Exercise 1 » Quote the entries word for word, starting at the line that contains "This screenshot has width=1000, height=827." and ending with the last line of the entries.

First we need to create a CentOS guest for the puppet master, that is, the machine that will be used to control the configurations of our other machines. Let's try it using the virt-install command. (You need to be root to use virt-install).

root@veryfine:~# virt-install --connect qemu:///system -n pfennig -r 1024 --vcpus=1 --accelerate \
--disk path=/var/lib/libvirtimages/pfennig.img,size=8 \
--network bridge=br0 --graphics vnc \
--cdrom=/var/lib/libvirt/iso/CentOS-6.5-x86_64-minimal.iso

This command has quite a bit going on so I will try to explain it a bit. We will be creating a machine named pfennig with 1024Mb of ram. It will use a bridge called br0 for its network interface. The console and graphics will be passed out over vnc. We will be installing from an iso image file of CentOS-6.5 and we will be installing to a disk image file with a size of 8GB. This should be run at the host machine where it will automatically pop up an install screen like:

It is perfectly possible to do this remotely, but might as well start with the easy way first. Then just work through the steps of the install with only one particular point to simplify things. Be sure to click on the button which allows you to configure the network.

Then set the virtual machine to a fixed ip address in a range that you have reserved from your router's dhcp. This will save you some steps learning or relearning the various files that RedHat uses to configure network interfaces.

We will need a machine for our puppet server to manage, so let's clone pfennig to speed things up and save another install:

# virt-clone --connect=qemu:///system --original=pfennig --name=farthing \
--file=/var/lib/libvirt/images/farthing.img

This should print out a progress bar and run for a while since it is copying several GB of disk image.

Next we might want to do some things to set up a low bandwidth method of managing the machine using the console command from inside the virsh command shell.

The virsh command is a utility which lets you manage virtual machines from the command line. It must be run as root, but it makes it possible to ssh in remotely and undertake almost all virtual machine management from your favorite coffee shop, even if your ISP isn't very good about giving you upstream bandwidth. In my case, so far I haven't gotten vnc to be useable for much of anything, but ssh and virsh work fine.

(Entries from a pointing dataset)
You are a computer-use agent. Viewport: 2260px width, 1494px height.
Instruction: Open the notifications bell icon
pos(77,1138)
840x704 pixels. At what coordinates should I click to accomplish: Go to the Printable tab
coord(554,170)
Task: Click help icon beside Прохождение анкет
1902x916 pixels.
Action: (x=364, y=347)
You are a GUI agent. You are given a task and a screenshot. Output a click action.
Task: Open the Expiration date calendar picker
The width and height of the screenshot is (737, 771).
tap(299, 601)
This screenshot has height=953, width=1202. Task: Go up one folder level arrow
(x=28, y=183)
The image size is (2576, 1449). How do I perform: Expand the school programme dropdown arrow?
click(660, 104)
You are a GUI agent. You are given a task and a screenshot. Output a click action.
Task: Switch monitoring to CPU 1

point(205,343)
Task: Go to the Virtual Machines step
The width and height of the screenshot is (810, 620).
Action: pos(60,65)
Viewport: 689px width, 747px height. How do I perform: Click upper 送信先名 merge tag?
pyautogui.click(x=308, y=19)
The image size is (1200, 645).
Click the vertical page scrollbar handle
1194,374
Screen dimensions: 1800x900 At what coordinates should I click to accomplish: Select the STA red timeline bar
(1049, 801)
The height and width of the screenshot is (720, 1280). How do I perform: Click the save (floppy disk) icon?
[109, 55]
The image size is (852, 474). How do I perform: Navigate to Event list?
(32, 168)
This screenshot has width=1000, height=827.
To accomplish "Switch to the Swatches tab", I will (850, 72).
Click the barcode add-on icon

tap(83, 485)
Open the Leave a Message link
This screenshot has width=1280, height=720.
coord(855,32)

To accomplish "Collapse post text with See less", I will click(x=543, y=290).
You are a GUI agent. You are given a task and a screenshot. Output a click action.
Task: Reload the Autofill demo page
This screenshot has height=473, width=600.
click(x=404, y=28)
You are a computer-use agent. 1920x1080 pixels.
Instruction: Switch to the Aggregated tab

Exercise 2 » Do these statements agree with the virt-install tutorial? Answer yes or no for each, and quote the words from the tutorial that decide it. (a) The machine named pfennig gets 2048Mb of RAM. (b) The copy made from pfennig is named farthing. (c) The author has found vnc useful for most tasks.

Problem solution 1 »
This screenshot has width=1000, height=827.
To accomplish "Switch to the Swatches tab", I will (850, 72).
Click the barcode add-on icon

tap(83, 485)
Open the Leave a Message link
This screenshot has width=1280, height=720.
coord(855,32)

To accomplish "Collapse post text with See less", I will click(x=543, y=290).
You are a GUI agent. You are given a task and a screenshot. Output a click action.
Task: Reload the Autofill demo page
This screenshot has height=473, width=600.
click(x=404, y=28)
You are a computer-use agent. 1920x1080 pixels.
Instruction: Switch to the Aggregated tab

Problem solution 2 »
(a) No: "We will be creating a machine named pfennig with 1024Mb of ram."
(b) Yes: "--original=pfennig --name=farthing"
(c) No: "so far I haven't gotten vnc to be useable for much of anything"